Quantum Bath Synthesizer

Photonic cavity arrays form the basis of one of the most promising paradigms for quantum simulation to study complex many-body physics. We developed a non-trivial structured photonic environment that could enable a multimode strong and ultra-strong coupling with quantum emitters. This platform consists of a unidimensional metamaterial implemented by an array of coupled superconducting microwave cavities made from thin Niobium Nitride (NbN) thin films. Such disordered superconductor allows to reach a very high kinetic inductance, which presents a two-fold advantage: a) It allows to reach ultra-strong coupling with an artificial atom as the capacitive coupling is proportional to the square root of the resonators' impedance, which can be highly increased thanks to the kinetic inductance; b) It allows to strongly reduce the resonator/metamaterial footprint. Furthermore, working with a metamaterial allows the engineering of a non-trivial photonic dispersion relation, where one can open bandgaps where it is possible to obtain states displaying symmetry protected topological (SPT) properties (SSH-states).
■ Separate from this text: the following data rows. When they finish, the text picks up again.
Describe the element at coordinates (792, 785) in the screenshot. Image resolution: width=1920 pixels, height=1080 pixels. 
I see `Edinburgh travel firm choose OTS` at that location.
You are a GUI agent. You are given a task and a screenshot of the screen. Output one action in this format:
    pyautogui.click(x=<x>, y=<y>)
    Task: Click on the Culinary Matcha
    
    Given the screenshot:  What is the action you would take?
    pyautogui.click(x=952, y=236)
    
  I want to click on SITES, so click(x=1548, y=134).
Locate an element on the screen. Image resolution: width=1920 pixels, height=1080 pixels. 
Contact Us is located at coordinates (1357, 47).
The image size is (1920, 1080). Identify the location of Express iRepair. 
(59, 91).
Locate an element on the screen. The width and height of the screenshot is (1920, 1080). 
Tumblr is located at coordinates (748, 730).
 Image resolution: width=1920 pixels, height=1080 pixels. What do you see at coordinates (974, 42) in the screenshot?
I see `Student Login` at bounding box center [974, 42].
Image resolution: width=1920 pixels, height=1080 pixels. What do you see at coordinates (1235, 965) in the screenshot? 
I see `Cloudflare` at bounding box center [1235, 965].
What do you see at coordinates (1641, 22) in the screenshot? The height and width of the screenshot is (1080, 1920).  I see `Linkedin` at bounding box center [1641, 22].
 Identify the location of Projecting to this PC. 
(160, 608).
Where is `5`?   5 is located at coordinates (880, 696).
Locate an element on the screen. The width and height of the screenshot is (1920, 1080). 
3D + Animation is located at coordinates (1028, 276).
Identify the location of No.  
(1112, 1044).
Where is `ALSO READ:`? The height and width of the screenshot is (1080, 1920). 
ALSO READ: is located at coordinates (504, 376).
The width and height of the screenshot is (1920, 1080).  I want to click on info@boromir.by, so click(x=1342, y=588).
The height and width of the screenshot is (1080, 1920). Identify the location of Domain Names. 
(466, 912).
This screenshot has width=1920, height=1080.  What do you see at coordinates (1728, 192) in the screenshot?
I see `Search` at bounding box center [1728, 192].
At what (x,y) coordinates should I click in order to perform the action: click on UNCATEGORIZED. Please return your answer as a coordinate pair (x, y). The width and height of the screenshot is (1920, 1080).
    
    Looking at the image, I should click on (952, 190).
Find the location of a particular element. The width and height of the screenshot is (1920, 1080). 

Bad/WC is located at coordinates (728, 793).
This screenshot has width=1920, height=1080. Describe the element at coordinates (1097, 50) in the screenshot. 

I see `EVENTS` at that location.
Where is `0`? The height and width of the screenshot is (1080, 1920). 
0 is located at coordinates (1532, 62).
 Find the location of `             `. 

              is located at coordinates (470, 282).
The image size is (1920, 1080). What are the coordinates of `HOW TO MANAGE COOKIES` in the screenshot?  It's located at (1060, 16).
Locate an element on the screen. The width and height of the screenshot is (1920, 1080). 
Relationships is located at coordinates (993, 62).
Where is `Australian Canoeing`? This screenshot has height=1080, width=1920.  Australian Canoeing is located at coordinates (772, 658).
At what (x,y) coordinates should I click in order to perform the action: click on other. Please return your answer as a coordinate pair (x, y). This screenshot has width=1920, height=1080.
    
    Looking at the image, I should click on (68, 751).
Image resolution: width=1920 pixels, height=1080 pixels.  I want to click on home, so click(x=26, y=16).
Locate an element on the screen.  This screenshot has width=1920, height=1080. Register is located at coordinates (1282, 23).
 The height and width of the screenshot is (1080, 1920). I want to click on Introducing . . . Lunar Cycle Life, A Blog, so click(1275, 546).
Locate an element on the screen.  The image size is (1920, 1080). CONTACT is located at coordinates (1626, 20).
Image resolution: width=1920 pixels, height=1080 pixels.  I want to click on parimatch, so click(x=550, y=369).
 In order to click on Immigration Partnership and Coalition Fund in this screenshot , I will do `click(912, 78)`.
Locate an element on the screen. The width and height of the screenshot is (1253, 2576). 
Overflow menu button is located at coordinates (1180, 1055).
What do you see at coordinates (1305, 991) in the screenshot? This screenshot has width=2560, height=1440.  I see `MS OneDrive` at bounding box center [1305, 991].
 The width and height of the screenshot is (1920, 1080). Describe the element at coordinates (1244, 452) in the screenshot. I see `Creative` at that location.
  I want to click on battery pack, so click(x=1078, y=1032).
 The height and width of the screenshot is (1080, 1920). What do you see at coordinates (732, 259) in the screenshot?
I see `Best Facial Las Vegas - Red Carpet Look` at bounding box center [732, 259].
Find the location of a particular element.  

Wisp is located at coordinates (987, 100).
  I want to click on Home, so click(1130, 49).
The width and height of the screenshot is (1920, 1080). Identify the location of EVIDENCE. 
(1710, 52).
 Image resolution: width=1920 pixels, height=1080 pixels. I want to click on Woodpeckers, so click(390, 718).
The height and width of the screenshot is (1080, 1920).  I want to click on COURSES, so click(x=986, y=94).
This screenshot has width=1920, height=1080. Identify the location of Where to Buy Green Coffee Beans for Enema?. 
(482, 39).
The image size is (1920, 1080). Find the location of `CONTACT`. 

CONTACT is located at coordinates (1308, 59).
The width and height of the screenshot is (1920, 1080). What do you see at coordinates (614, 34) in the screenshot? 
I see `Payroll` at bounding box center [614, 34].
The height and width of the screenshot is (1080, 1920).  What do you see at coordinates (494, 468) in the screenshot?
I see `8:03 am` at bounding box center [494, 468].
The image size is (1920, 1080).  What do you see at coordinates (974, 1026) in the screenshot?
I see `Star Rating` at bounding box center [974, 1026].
In this work, we have been able to fabricate and characterize unidimensional metamaterials made of up to 64 ultra-compact resonators, in which we have engineered diverse band structures. To assess the quality of our metamaterials, we studied numerically and experimentally the evolution of the gap size between the hybridized SSH states, both in frequency and time domain. We are currently working on developing the platform for the study interacting atom-photon bound states in the giant-atom regime in these structured environments.